In other words, the production has simply rewritten the close of this opera to make a theme, dear to the wishful sublimations of a part of the audience but not written in by the opera’s creators, and counter to their sensibilities, the determinative message of their masterwork. In this case, it’s to push a gay agenda, or signal virtuous support for it. But in principle that doesn’t matter—it could be on behalf of any cause, any plea for approbation, any private fantasy of the auteur’s. According to my code of artistic ethics, that is inexcusable.

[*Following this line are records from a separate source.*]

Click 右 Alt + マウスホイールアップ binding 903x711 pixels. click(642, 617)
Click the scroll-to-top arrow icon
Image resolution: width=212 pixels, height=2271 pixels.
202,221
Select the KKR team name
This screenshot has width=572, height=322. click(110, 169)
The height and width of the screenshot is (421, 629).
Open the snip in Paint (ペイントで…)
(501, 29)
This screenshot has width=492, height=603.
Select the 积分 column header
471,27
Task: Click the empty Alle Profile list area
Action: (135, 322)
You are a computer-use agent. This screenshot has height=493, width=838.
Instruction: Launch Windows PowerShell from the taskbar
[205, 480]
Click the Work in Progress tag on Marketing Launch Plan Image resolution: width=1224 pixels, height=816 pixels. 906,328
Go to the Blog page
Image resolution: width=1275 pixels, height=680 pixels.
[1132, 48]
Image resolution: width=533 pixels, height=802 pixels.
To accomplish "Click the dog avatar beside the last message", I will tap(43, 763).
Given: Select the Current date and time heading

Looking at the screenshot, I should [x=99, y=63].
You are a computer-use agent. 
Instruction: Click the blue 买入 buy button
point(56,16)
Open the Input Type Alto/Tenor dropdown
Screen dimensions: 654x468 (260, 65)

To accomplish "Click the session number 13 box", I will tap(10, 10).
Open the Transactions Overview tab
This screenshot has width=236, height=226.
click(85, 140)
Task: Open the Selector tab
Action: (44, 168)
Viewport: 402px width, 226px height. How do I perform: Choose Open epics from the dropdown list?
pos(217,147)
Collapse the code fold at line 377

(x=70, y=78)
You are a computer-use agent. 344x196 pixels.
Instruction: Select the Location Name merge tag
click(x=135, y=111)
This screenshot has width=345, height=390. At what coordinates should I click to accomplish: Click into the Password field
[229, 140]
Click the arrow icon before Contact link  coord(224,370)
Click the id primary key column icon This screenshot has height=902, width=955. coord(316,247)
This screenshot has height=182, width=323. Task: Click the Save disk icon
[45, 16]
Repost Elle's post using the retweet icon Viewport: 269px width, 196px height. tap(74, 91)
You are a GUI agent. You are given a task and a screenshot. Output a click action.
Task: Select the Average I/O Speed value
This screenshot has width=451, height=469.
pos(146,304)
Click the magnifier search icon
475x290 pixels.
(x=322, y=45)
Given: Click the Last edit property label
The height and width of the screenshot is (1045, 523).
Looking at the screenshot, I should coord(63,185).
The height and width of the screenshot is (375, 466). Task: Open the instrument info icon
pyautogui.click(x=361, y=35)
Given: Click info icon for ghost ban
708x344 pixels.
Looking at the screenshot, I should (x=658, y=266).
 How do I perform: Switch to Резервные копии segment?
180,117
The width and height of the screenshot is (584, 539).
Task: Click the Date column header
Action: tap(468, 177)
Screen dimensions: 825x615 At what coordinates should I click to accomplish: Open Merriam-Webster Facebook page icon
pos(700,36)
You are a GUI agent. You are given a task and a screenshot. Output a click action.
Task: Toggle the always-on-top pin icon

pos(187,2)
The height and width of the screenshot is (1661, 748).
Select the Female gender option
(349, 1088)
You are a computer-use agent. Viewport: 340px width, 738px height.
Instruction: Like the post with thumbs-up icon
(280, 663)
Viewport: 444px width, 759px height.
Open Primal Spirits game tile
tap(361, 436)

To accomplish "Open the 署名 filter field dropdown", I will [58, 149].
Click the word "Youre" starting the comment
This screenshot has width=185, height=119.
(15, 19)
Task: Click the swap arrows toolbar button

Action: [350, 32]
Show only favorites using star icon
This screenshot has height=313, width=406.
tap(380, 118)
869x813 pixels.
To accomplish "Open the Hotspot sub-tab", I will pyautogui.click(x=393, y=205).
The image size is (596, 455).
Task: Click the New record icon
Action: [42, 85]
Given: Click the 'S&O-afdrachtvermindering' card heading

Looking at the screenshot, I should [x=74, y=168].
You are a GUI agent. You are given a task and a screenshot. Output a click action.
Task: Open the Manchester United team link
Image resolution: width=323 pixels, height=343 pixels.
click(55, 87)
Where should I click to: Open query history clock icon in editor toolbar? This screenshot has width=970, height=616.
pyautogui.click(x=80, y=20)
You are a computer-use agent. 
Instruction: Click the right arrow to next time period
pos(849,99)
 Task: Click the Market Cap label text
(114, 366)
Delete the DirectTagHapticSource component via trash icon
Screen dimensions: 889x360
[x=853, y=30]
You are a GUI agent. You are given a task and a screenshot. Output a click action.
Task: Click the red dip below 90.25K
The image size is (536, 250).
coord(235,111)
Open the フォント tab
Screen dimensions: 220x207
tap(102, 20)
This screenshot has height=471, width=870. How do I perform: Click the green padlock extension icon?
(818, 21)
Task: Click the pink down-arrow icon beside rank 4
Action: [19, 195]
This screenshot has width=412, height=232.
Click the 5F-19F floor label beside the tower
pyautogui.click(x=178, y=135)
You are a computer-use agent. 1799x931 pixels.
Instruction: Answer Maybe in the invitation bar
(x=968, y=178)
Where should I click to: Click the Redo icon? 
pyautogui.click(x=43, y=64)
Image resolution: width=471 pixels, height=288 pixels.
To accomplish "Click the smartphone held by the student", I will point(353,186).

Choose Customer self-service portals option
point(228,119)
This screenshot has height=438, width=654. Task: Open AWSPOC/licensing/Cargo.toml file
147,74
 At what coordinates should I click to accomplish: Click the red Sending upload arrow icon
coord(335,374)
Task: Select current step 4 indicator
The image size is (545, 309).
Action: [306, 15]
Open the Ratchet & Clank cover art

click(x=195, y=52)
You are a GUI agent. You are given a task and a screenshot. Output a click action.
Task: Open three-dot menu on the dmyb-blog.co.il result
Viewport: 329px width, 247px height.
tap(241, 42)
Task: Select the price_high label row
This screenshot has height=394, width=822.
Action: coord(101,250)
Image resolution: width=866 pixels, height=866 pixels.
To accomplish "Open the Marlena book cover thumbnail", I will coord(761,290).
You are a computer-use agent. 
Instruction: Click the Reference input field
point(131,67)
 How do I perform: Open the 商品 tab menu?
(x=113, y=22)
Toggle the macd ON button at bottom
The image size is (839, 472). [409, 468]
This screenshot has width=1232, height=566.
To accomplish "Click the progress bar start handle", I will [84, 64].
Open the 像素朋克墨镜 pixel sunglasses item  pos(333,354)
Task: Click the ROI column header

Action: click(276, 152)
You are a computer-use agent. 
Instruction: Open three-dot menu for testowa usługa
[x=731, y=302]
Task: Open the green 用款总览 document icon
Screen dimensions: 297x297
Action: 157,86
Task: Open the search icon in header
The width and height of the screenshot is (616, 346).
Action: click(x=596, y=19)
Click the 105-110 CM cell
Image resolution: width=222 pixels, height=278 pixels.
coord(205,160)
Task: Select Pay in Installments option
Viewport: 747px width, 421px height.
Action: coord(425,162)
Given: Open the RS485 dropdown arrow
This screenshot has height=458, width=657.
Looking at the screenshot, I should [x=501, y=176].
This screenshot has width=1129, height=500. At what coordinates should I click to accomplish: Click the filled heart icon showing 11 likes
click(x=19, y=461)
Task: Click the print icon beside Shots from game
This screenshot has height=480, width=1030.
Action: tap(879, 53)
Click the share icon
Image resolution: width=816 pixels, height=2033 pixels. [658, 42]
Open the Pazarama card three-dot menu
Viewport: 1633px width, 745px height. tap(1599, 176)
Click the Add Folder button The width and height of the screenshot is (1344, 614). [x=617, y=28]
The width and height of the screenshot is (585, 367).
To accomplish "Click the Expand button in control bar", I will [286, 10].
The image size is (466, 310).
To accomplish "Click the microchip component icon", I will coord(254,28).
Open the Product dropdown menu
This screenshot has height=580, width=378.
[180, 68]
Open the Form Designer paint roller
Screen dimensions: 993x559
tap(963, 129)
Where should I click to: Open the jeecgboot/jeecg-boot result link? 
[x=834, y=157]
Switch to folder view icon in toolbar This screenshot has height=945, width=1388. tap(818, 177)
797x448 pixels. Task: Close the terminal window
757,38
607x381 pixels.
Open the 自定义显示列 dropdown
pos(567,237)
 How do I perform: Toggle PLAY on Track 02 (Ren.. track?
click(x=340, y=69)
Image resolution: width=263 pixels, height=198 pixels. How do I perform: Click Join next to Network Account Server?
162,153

As I mentioned earlier, the fine playing of the Met’s orchestra is of necessity held to a low simmer by Nézet-Séguin. His reading ties the work up in a neat, tidy package whose frequent cheerfulness is altogether out of whack with the proclaimed darkness of the production—the three bars of heavily accented allegro giusto that launch “O don fatal,” for instance, sounded like prancey animated cartoon music.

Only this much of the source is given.